*WRITTEN TASK:* Reproduce the following lines verbatim.
━━ TASK INPUTS
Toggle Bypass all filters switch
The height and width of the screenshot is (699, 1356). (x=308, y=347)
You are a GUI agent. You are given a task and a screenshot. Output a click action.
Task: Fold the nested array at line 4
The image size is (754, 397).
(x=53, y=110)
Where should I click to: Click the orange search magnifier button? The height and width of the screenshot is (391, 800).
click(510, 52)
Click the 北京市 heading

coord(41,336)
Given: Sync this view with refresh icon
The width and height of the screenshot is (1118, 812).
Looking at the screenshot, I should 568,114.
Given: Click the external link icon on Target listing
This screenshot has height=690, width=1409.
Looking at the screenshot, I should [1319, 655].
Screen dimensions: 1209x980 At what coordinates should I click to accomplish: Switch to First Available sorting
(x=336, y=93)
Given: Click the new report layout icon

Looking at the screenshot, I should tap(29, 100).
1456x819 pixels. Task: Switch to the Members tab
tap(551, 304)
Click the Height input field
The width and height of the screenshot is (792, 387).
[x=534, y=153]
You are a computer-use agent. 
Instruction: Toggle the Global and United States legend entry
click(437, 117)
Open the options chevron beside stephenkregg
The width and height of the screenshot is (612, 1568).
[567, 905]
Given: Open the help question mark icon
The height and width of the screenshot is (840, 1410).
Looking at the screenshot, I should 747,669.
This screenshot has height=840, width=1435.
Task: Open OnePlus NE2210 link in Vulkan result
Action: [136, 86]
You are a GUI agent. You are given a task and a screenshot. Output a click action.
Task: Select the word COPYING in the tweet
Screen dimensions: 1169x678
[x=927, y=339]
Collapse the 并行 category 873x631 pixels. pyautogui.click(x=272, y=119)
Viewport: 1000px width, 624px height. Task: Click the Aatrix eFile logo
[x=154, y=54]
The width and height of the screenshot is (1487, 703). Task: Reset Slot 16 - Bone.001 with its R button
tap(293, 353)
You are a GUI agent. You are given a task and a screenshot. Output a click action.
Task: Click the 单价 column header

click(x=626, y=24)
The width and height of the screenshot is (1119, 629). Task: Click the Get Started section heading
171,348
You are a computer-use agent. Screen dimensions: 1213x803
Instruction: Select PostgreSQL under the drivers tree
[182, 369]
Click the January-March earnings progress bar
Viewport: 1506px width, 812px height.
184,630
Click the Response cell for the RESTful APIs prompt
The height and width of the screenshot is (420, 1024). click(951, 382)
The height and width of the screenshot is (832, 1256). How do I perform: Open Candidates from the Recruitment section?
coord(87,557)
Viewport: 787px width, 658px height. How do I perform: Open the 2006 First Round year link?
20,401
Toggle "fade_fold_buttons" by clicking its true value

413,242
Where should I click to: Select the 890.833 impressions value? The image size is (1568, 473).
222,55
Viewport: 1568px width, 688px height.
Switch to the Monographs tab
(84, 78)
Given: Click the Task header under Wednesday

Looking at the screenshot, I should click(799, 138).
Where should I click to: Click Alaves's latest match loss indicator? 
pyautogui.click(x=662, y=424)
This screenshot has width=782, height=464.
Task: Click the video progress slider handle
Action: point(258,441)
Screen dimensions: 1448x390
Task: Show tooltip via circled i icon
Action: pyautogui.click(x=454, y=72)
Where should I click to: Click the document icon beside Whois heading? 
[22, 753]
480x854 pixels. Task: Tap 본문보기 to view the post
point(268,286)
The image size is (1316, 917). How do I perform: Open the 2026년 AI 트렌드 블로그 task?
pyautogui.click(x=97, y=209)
━━━━
*TASK RESULT:*
Toggle Bypass all filters switch
The height and width of the screenshot is (699, 1356). (x=308, y=347)
You are a GUI agent. You are given a task and a screenshot. Output a click action.
Task: Fold the nested array at line 4
The image size is (754, 397).
(x=53, y=110)
Where should I click to: Click the orange search magnifier button? The height and width of the screenshot is (391, 800).
click(510, 52)
Click the 北京市 heading

coord(41,336)
Given: Sync this view with refresh icon
The width and height of the screenshot is (1118, 812).
Looking at the screenshot, I should 568,114.
Given: Click the external link icon on Target listing
This screenshot has height=690, width=1409.
Looking at the screenshot, I should [1319, 655].
Screen dimensions: 1209x980 At what coordinates should I click to accomplish: Switch to First Available sorting
(x=336, y=93)
Given: Click the new report layout icon

Looking at the screenshot, I should tap(29, 100).
1456x819 pixels. Task: Switch to the Members tab
tap(551, 304)
Click the Height input field
The width and height of the screenshot is (792, 387).
[x=534, y=153]
You are a computer-use agent. 
Instruction: Toggle the Global and United States legend entry
click(437, 117)
Open the options chevron beside stephenkregg
The width and height of the screenshot is (612, 1568).
[567, 905]
Given: Open the help question mark icon
The height and width of the screenshot is (840, 1410).
Looking at the screenshot, I should 747,669.
This screenshot has height=840, width=1435.
Task: Open OnePlus NE2210 link in Vulkan result
Action: [136, 86]
You are a GUI agent. You are given a task and a screenshot. Output a click action.
Task: Select the word COPYING in the tweet
Screen dimensions: 1169x678
[x=927, y=339]
Collapse the 并行 category 873x631 pixels. pyautogui.click(x=272, y=119)
Viewport: 1000px width, 624px height. Task: Click the Aatrix eFile logo
[x=154, y=54]
The width and height of the screenshot is (1487, 703). Task: Reset Slot 16 - Bone.001 with its R button
tap(293, 353)
You are a GUI agent. You are given a task and a screenshot. Output a click action.
Task: Click the 单价 column header

click(x=626, y=24)
The width and height of the screenshot is (1119, 629). Task: Click the Get Started section heading
171,348
You are a computer-use agent. Screen dimensions: 1213x803
Instruction: Select PostgreSQL under the drivers tree
[182, 369]
Click the January-March earnings progress bar
Viewport: 1506px width, 812px height.
184,630
Click the Response cell for the RESTful APIs prompt
The height and width of the screenshot is (420, 1024). click(951, 382)
The height and width of the screenshot is (832, 1256). How do I perform: Open Candidates from the Recruitment section?
coord(87,557)
Viewport: 787px width, 658px height. How do I perform: Open the 2006 First Round year link?
20,401
Toggle "fade_fold_buttons" by clicking its true value

413,242
Where should I click to: Select the 890.833 impressions value? The image size is (1568, 473).
222,55
Viewport: 1568px width, 688px height.
Switch to the Monographs tab
(84, 78)
Given: Click the Task header under Wednesday

Looking at the screenshot, I should click(799, 138).
Where should I click to: Click Alaves's latest match loss indicator? 
pyautogui.click(x=662, y=424)
This screenshot has width=782, height=464.
Task: Click the video progress slider handle
Action: point(258,441)
Screen dimensions: 1448x390
Task: Show tooltip via circled i icon
Action: pyautogui.click(x=454, y=72)
Where should I click to: Click the document icon beside Whois heading? 
[22, 753]
480x854 pixels. Task: Tap 본문보기 to view the post
point(268,286)
The image size is (1316, 917). How do I perform: Open the 2026년 AI 트렌드 블로그 task?
pyautogui.click(x=97, y=209)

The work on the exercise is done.